Wednesday, January 17, 2007

sympathy

a little while back, someone i know did something very commendable, something very charitable. she went off with a group of people around the streets of kl, distributing food to the homeless. something that i wish i will do instead of sitting here comfortably on my behind in this comfortable room, passing opinion like a high and mighty queen. she saw a side of the city that is not normally open to the eyes of the public, or perhaps it is, to those who choose to see.

she witnessed homeless people of all age, race and gender, blind, handicapped and even small children accompanying their drug-addict parent. there was a lady who looked like she had acid poured over her face, without a distinct nose or eyelids and a lipless hole for a mouth.

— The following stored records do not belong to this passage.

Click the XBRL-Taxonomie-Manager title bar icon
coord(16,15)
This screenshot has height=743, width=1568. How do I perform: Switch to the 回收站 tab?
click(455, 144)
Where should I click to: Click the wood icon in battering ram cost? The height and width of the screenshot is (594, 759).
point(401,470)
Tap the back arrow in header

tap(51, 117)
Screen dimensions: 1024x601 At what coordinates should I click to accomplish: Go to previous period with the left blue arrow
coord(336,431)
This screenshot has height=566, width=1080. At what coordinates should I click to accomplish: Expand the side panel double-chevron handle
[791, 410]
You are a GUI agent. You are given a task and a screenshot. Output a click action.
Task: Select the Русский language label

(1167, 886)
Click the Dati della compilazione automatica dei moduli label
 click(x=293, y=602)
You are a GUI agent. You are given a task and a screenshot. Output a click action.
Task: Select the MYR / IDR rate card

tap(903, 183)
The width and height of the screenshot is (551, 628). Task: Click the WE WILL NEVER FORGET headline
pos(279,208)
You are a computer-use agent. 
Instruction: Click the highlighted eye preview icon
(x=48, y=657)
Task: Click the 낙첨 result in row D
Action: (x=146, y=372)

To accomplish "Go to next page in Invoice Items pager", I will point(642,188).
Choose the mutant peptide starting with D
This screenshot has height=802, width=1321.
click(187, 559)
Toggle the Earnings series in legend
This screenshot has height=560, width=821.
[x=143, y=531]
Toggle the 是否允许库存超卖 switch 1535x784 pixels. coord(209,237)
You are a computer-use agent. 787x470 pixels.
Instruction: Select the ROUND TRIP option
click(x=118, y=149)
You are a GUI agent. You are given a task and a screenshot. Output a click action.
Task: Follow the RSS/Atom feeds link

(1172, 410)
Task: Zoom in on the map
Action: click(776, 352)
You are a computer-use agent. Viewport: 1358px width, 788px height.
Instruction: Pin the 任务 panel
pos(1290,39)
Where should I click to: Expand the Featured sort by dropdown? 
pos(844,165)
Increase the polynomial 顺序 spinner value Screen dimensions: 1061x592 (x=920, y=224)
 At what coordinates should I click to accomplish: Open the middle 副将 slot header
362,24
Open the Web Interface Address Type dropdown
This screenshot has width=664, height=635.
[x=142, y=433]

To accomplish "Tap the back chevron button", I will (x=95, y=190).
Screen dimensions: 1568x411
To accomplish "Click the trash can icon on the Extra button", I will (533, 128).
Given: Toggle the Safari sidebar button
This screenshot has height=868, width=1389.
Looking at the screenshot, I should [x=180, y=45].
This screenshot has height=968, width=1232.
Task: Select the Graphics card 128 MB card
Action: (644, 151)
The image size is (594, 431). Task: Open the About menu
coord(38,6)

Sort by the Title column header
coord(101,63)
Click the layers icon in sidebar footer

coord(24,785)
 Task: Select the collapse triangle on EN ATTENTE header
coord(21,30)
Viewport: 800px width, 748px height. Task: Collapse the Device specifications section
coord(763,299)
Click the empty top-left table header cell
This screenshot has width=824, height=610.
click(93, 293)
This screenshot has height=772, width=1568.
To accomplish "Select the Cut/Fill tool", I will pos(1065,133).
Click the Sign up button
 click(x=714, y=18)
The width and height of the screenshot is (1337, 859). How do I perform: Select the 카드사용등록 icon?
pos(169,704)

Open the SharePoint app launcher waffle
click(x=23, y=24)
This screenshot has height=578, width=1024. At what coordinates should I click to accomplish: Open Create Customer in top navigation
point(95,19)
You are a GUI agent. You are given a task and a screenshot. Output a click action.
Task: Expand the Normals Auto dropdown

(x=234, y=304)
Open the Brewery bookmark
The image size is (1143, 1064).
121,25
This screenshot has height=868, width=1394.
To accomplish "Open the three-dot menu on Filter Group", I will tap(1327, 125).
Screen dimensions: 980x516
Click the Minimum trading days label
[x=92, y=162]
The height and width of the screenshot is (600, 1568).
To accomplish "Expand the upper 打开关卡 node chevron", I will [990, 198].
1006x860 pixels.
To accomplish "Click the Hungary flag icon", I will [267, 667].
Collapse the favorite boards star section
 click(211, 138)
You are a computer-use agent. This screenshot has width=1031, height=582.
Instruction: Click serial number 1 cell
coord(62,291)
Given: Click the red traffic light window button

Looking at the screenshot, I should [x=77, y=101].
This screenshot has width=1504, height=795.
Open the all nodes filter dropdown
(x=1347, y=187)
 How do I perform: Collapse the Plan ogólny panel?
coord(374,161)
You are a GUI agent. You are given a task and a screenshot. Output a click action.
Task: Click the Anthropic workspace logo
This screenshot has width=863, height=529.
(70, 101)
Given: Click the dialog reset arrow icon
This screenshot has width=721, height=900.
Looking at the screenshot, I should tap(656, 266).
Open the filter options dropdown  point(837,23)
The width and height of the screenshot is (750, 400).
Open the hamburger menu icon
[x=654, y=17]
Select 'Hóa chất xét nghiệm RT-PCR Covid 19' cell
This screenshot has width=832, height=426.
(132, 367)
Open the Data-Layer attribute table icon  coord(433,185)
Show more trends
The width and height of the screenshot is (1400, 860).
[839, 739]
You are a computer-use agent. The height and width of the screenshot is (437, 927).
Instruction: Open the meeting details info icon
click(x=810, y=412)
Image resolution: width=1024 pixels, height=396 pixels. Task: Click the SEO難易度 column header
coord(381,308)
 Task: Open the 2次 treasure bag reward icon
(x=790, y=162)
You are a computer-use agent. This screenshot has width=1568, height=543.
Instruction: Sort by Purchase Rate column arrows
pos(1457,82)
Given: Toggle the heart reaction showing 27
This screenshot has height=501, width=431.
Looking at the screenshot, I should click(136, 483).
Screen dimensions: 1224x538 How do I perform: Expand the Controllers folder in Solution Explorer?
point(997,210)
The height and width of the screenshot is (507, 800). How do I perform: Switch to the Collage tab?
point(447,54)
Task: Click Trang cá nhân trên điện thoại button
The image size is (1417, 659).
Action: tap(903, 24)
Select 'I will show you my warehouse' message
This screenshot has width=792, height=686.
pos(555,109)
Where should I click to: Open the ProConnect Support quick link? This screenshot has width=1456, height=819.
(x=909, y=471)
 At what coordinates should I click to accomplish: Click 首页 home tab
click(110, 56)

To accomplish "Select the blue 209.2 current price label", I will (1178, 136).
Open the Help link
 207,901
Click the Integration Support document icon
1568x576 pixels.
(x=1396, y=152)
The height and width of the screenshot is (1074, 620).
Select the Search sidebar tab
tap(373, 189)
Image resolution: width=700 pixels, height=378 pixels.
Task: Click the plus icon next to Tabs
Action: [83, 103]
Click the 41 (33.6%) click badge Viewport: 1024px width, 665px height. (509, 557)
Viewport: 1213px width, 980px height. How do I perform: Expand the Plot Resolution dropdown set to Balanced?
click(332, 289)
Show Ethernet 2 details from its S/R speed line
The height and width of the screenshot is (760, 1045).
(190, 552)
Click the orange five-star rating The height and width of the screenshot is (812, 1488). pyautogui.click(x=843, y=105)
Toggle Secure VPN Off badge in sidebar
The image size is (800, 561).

it is a given that such a scene will tug at your heart, bringing out sympathy even in the coldest of soul. it will serve as a reminder to all of our own fortune, which is often forgotten and unappreciated.

i do feel the same. however, my thoughts cast back to those that we deem as fortunate from what we see and know.

those who, to all appearance, seem like the luckiest person on the world but are fighting their own demons within. those that have all the material spoils they could possibly ask for but are trapped in a hell that others will not begin to understand. people who will not invoke sympathy from a bystander's single glance but is fighting for the very simple act of living every day of their life. people whom a donation or a free meal will not even begin to alleviate their sufferings. people whom others will never be able to do anything that will lighten their misery.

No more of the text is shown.